→ AIM OF THE TASK: Using the data below, show every line where the word "page" occurs.
*** RECORDED INFORMATION Section Begins ***
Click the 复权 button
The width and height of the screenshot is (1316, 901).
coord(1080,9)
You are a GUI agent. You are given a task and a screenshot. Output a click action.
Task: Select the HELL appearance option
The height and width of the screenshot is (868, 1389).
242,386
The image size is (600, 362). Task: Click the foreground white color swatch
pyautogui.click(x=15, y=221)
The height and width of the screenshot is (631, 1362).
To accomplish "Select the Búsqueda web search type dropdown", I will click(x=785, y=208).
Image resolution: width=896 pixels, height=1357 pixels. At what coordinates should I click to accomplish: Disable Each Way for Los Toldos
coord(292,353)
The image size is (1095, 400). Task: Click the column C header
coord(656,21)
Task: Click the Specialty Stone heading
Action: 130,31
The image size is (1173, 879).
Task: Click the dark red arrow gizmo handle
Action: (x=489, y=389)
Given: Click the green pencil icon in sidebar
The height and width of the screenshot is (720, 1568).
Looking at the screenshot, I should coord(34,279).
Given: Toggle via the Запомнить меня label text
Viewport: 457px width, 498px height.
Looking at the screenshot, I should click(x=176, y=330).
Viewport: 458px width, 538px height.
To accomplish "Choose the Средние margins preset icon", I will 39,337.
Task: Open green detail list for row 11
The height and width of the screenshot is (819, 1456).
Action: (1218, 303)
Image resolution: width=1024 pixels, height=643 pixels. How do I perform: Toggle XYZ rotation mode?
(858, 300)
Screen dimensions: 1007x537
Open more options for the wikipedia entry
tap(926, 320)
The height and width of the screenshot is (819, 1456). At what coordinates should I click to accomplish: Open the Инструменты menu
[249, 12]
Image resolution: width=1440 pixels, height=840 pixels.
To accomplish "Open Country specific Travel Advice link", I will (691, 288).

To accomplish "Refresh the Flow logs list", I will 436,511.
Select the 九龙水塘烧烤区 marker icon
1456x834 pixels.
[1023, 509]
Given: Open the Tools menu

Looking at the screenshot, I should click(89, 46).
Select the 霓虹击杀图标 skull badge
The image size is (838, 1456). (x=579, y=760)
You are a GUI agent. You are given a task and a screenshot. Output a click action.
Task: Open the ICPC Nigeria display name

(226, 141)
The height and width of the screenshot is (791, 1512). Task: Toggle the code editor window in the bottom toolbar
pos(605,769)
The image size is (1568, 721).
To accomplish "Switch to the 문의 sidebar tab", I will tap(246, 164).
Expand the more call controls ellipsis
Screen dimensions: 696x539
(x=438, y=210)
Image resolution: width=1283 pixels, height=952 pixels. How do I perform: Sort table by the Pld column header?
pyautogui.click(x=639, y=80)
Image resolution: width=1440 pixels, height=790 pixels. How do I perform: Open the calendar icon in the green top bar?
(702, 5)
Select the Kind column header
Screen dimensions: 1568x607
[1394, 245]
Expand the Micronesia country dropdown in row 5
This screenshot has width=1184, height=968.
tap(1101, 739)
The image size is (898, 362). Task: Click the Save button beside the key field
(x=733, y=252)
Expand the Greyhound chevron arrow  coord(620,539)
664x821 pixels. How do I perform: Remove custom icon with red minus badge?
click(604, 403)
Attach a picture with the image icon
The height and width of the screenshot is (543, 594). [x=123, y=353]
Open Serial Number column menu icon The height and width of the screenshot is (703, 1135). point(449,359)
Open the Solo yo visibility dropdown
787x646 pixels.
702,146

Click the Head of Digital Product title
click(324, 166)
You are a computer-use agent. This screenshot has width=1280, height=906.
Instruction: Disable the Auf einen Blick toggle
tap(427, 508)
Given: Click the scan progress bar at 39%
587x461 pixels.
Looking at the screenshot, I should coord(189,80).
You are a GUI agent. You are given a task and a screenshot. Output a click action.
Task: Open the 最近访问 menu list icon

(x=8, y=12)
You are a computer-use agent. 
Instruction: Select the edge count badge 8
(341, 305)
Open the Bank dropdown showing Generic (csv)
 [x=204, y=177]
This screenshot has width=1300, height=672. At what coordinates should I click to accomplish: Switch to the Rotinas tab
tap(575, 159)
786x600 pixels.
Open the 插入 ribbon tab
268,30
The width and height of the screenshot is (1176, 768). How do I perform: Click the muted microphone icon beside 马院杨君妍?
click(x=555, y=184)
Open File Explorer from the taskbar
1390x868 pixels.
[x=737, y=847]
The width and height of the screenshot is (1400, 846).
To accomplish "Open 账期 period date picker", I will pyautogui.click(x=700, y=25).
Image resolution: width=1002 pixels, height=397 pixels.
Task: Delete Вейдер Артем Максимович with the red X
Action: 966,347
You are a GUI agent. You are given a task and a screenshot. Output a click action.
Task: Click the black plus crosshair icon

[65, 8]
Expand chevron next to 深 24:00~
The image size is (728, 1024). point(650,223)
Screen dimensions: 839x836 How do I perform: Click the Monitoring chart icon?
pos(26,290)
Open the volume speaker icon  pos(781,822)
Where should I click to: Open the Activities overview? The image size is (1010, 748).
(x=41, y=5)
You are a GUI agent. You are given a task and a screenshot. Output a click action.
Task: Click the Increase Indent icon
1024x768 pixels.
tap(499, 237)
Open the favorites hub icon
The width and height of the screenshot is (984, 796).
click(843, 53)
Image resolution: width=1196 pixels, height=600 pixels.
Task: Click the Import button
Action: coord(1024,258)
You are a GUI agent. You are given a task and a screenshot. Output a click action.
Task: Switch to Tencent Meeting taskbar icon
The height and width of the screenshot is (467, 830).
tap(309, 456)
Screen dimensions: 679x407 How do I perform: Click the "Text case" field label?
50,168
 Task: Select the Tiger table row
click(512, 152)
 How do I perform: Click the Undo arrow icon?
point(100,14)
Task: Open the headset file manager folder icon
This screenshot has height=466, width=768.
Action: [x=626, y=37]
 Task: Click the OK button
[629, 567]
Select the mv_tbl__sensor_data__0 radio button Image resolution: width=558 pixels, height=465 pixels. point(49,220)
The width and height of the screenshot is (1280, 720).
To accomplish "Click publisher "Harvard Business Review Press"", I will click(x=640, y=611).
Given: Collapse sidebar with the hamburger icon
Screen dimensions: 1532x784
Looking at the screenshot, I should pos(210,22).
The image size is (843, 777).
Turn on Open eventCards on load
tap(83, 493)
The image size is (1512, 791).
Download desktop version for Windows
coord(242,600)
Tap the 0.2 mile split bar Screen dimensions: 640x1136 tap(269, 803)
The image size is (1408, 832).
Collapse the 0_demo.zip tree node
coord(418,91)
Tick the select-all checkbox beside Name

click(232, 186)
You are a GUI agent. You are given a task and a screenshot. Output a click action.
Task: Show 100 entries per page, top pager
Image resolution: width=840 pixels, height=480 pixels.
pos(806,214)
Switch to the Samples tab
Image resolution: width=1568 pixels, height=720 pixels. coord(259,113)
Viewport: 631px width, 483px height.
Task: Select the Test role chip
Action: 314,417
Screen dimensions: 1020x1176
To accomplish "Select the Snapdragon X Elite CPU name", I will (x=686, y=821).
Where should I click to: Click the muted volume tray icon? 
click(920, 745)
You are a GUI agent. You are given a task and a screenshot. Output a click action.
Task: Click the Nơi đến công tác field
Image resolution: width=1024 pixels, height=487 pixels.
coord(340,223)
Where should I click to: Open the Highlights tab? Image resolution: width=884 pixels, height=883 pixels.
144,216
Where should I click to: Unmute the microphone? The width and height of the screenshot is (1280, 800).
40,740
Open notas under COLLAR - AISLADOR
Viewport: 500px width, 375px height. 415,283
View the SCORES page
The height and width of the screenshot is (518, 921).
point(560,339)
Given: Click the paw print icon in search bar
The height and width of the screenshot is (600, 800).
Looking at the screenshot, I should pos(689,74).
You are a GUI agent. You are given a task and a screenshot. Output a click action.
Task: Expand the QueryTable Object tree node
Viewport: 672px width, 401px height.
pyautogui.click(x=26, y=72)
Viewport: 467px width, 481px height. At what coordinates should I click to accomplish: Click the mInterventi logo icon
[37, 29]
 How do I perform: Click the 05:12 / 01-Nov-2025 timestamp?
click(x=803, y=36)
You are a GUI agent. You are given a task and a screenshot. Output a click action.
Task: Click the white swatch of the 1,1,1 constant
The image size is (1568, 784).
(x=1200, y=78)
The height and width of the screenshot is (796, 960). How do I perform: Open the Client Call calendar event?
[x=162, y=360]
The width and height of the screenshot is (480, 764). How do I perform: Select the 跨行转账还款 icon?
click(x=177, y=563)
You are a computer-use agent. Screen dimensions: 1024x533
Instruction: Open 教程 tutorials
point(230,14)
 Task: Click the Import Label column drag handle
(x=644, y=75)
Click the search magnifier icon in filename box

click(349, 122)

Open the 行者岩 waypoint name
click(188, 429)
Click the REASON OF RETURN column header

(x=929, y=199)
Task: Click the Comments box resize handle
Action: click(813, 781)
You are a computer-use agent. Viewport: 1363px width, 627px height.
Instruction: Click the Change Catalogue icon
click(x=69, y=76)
*** RECORDED INFORMATION Section Ends ***
→ YOUR RESPONSE:
Task: Show 100 entries per page, top pager
View the SCORES page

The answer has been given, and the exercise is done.